### WHAT THE TASK ASKS
Please render the rows as a numbered list, from the start of the rows up to and including the line with "[x=290, y=182]". Leave out any blank lines.

### SOURCE DATA

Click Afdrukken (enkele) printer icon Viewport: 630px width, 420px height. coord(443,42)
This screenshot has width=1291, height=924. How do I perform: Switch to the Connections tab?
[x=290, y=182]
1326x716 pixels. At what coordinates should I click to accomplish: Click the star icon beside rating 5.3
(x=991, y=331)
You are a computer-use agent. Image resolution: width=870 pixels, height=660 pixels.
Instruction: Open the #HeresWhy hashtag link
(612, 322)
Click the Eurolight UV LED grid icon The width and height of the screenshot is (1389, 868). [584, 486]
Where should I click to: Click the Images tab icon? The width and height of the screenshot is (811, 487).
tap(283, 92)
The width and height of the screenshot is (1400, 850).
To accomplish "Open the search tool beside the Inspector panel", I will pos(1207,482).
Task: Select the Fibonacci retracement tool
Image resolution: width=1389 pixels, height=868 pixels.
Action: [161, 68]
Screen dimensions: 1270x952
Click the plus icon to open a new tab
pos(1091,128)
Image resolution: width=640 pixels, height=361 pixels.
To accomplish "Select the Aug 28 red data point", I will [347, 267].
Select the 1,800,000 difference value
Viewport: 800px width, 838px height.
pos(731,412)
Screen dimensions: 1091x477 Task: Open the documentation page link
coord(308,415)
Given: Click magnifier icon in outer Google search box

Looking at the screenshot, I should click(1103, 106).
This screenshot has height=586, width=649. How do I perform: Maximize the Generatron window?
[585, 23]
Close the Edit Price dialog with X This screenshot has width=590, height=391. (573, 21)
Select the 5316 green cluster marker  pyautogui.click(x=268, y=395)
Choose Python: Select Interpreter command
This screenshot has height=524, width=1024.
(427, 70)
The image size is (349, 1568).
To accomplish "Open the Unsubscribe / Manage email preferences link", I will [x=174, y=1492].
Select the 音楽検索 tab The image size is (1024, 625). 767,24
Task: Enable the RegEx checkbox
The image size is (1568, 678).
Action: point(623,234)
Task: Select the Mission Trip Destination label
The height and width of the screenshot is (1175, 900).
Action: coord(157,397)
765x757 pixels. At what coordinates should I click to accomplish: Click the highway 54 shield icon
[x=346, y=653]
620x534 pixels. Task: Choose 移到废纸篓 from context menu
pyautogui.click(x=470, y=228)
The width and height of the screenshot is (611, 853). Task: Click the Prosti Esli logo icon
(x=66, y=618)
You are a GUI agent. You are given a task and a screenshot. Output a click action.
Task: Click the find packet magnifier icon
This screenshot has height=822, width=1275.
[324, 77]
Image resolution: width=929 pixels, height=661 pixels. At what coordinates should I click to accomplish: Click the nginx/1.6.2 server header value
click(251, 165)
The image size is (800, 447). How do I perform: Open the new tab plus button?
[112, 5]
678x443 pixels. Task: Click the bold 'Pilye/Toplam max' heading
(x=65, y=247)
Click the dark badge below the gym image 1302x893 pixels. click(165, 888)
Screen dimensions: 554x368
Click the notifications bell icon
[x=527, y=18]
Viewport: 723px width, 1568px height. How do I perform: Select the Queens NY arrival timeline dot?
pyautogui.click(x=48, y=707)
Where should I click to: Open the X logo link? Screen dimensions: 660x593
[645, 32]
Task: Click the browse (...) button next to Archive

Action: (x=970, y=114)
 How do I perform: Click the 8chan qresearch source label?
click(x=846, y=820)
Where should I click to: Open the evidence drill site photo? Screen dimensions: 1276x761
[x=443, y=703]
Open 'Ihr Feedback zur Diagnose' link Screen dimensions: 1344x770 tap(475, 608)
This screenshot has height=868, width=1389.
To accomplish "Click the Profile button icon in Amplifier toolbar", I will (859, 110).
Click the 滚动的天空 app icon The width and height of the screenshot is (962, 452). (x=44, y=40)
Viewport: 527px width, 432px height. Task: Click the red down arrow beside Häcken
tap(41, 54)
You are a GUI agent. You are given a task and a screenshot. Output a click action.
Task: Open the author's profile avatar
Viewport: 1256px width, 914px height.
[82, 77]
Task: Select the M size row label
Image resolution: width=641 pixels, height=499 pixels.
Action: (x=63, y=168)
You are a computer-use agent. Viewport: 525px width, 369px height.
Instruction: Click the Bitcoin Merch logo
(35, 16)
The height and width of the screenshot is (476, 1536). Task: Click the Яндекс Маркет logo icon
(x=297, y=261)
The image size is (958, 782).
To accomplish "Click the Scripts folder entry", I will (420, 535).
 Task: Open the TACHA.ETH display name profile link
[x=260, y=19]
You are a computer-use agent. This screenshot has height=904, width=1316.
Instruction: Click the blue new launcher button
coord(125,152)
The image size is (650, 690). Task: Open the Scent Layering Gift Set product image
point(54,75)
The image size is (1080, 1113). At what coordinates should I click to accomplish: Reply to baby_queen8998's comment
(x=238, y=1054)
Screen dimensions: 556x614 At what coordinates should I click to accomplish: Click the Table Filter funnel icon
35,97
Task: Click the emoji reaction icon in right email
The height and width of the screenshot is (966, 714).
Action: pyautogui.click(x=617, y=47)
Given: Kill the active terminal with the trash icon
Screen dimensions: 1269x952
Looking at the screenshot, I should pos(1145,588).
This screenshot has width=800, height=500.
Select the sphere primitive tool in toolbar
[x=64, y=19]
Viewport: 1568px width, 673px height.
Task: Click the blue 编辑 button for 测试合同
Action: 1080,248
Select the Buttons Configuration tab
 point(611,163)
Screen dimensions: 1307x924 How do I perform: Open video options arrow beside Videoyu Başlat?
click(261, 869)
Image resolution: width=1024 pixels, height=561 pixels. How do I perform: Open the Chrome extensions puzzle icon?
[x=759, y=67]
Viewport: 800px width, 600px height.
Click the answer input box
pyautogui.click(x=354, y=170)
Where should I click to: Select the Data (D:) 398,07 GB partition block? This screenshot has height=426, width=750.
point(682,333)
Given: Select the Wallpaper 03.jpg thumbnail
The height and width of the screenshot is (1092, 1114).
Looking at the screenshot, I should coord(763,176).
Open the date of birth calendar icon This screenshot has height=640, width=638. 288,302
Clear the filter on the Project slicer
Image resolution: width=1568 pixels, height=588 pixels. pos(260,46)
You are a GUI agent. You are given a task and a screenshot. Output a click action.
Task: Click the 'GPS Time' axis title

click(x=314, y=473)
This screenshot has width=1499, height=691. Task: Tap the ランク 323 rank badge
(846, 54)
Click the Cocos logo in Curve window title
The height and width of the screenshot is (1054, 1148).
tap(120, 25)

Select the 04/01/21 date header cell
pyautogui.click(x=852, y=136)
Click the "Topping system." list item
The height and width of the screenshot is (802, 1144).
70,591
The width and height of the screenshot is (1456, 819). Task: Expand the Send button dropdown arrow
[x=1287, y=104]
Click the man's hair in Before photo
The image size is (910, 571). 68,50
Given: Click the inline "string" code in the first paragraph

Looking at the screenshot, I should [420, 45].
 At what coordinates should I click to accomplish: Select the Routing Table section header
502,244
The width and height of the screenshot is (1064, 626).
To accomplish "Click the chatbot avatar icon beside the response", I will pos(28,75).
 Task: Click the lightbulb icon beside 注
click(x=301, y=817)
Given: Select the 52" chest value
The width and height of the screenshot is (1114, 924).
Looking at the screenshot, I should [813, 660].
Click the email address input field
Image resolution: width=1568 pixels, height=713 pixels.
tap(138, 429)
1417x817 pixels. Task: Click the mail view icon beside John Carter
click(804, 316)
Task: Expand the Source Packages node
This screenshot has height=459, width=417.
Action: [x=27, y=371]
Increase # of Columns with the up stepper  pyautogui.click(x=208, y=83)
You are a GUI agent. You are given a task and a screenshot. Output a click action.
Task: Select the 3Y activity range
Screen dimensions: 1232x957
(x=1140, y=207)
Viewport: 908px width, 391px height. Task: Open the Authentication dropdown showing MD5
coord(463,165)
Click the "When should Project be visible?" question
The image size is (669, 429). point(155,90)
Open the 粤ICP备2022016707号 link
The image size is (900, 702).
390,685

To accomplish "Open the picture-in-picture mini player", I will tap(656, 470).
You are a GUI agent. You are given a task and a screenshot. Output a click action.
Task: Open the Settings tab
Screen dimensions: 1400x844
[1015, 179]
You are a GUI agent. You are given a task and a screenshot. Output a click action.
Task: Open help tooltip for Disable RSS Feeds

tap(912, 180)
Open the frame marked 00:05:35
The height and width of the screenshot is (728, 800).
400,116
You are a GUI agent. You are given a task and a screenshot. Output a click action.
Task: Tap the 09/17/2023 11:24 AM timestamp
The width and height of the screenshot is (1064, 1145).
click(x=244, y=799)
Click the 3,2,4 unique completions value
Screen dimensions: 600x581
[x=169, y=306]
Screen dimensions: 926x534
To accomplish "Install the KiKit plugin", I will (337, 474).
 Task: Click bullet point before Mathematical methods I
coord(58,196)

### WORKED ANSWER
1. Click Afdrukken (enkele) printer icon Viewport: 630px width, 420px height. coord(443,42)
2. This screenshot has width=1291, height=924. How do I perform: Switch to the Connections tab?
3. [x=290, y=182]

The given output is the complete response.